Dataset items
═══
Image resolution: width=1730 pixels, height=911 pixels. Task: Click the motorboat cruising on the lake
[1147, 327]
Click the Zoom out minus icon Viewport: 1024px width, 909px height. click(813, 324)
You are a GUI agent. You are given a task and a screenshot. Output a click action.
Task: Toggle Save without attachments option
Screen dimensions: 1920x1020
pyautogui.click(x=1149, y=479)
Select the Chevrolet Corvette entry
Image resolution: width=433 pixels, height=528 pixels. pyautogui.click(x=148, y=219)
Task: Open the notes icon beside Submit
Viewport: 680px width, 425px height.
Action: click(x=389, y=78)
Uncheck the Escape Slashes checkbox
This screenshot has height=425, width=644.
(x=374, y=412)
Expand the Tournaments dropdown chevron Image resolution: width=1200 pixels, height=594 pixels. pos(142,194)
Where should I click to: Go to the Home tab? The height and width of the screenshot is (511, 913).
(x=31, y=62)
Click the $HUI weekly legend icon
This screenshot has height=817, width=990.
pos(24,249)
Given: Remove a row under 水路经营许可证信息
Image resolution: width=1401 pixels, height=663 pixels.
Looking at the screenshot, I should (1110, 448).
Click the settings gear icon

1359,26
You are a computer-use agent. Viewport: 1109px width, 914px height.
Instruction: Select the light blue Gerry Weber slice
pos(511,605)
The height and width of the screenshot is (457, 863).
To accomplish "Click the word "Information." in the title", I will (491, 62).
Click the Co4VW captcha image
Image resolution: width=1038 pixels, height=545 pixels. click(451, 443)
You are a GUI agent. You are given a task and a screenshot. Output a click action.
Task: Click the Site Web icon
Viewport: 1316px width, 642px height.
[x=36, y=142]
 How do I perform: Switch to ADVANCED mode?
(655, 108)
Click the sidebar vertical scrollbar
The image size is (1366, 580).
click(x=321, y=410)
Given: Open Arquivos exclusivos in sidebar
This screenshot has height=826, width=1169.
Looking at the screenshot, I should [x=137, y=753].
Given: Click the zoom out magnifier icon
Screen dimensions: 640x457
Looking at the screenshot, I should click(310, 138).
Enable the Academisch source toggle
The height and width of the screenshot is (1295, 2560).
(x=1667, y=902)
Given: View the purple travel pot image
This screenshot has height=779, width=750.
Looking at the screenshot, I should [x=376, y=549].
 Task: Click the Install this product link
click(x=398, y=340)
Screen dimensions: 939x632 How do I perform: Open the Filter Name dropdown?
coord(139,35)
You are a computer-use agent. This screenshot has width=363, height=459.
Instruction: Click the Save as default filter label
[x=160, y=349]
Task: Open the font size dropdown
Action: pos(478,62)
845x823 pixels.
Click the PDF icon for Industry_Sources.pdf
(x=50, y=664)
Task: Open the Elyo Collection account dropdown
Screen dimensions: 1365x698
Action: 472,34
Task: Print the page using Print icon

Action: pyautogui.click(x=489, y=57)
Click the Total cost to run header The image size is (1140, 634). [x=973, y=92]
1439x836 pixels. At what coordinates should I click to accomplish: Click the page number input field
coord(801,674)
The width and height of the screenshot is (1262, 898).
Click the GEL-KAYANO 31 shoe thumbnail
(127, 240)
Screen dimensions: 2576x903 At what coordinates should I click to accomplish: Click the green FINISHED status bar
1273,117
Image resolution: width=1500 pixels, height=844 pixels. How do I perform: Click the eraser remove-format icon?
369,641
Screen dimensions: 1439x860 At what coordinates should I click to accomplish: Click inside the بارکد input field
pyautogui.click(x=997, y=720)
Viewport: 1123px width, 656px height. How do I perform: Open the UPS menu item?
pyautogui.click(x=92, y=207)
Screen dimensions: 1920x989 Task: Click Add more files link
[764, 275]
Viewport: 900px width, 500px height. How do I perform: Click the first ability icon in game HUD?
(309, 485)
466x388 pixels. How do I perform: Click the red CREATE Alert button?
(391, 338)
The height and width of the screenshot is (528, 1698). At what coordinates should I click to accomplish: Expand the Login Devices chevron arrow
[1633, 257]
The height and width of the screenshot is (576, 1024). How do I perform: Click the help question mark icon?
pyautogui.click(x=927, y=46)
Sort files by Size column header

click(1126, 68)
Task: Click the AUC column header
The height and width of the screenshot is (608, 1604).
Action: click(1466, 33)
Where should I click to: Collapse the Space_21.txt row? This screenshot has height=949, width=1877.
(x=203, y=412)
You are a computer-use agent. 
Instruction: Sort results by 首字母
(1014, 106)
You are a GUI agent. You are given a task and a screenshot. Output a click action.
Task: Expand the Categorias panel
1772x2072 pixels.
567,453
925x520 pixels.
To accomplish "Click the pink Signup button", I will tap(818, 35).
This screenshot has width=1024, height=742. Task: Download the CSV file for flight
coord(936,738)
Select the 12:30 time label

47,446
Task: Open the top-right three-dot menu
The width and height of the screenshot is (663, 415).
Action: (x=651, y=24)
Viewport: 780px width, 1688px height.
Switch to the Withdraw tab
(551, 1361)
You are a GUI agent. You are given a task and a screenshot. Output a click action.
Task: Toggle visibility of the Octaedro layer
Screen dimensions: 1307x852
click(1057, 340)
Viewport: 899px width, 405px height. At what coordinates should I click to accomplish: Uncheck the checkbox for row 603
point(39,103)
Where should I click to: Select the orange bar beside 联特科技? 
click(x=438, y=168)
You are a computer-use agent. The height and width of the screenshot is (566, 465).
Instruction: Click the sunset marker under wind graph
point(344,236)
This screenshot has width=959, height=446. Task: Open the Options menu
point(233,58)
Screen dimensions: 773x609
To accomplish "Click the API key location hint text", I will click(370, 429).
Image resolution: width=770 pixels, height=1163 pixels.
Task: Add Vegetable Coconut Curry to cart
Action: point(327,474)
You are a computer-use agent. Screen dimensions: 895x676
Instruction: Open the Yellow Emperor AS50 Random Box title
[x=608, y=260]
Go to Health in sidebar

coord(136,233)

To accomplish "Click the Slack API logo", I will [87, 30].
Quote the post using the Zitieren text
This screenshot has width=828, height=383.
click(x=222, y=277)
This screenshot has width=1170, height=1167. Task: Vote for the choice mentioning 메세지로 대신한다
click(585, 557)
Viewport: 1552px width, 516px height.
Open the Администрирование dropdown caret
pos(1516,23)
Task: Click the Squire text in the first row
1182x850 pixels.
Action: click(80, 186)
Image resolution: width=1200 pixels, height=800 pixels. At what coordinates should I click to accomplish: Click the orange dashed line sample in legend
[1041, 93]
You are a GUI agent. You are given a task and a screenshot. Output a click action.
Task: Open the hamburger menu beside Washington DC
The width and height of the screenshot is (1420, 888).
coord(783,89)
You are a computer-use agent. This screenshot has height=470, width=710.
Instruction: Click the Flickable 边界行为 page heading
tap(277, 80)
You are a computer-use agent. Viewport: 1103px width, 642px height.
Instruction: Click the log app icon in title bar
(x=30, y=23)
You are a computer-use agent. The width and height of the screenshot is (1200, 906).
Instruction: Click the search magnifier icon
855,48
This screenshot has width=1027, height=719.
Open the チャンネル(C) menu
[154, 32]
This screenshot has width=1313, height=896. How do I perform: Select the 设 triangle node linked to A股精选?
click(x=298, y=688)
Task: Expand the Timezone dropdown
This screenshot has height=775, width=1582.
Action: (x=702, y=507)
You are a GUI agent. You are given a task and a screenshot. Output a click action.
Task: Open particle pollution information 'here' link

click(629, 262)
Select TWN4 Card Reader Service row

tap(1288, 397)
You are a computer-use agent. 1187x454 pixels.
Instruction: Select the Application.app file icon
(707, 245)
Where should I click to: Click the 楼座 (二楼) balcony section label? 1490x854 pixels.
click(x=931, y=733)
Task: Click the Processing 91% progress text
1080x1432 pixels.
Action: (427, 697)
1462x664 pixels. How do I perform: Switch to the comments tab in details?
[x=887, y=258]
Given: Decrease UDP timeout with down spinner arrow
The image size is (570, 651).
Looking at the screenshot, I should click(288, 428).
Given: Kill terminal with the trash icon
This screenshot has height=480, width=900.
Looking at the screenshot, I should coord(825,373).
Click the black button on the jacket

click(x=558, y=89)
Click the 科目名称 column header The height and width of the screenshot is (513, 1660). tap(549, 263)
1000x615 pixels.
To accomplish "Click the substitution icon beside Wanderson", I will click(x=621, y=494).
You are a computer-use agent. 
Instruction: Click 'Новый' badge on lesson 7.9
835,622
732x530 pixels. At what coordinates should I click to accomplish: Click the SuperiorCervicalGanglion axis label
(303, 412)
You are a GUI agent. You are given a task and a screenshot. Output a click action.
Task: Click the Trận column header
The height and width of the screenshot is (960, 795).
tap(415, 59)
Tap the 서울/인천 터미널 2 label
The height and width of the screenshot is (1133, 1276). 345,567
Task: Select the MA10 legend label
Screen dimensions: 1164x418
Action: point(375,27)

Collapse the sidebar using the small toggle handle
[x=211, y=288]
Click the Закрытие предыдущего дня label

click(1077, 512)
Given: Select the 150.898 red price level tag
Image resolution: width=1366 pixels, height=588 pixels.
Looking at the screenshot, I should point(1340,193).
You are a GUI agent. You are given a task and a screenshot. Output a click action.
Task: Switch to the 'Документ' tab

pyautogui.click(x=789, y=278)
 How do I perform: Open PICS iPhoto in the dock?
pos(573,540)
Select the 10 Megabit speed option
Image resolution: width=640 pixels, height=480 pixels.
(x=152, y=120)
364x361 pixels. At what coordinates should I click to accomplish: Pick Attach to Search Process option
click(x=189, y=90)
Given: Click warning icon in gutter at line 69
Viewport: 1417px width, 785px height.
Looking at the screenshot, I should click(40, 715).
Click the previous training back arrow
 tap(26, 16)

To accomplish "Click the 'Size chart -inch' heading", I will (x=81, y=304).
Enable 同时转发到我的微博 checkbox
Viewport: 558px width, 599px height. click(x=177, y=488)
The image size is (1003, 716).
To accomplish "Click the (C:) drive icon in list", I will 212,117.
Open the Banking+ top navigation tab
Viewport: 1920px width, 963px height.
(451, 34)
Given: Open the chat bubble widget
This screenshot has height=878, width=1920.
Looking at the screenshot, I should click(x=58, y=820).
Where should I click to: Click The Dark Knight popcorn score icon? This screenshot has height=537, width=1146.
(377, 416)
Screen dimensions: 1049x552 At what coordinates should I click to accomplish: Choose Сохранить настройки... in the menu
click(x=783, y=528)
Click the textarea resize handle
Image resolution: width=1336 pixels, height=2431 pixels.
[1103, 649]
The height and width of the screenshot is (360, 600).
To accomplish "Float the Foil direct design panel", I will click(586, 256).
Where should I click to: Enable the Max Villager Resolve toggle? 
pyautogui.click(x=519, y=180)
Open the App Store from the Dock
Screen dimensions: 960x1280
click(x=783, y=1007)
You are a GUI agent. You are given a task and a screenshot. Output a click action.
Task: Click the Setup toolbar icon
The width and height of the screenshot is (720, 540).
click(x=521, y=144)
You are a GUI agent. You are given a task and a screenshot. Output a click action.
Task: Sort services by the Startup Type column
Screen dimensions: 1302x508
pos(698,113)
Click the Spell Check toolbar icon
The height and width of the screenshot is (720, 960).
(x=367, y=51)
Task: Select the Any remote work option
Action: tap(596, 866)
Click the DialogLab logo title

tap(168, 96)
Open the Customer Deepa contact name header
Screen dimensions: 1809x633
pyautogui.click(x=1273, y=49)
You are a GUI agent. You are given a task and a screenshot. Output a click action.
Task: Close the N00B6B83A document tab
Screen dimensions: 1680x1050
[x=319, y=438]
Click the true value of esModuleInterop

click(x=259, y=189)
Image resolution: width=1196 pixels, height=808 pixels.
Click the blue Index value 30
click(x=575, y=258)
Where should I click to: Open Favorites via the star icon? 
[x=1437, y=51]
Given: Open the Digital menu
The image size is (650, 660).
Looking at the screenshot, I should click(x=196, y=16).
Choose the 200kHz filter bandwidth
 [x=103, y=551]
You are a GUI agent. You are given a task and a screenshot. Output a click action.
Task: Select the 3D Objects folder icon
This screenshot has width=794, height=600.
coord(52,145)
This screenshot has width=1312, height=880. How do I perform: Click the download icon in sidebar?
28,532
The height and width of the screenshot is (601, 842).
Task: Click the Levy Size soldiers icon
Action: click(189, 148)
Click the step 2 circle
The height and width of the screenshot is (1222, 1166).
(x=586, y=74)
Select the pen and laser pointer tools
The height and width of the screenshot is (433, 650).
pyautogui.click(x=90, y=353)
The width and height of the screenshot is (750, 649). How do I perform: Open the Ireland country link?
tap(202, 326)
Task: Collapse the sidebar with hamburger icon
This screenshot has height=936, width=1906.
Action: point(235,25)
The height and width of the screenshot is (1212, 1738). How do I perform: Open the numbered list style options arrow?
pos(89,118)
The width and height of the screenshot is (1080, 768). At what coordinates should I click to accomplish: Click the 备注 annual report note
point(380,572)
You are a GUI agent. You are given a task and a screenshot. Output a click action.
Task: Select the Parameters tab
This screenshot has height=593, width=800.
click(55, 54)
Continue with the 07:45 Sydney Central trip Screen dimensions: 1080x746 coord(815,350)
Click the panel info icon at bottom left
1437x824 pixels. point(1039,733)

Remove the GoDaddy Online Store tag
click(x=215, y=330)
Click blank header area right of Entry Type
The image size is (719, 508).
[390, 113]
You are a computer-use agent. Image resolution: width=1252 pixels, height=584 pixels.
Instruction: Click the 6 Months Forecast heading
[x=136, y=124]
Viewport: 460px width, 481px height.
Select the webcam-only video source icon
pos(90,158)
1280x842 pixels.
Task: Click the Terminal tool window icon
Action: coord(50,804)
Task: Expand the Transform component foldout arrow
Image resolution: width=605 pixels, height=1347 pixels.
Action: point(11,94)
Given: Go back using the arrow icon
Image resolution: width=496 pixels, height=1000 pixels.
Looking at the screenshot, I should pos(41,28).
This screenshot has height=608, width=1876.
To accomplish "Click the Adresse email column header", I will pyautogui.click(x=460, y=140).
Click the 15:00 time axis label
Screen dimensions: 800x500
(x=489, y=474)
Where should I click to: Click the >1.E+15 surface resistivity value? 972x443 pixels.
═══
WHAT TO DO -
Looking at the entries above, state the number of lines that contain "computer" and add nothing more.

RESPONSE BELOW -
11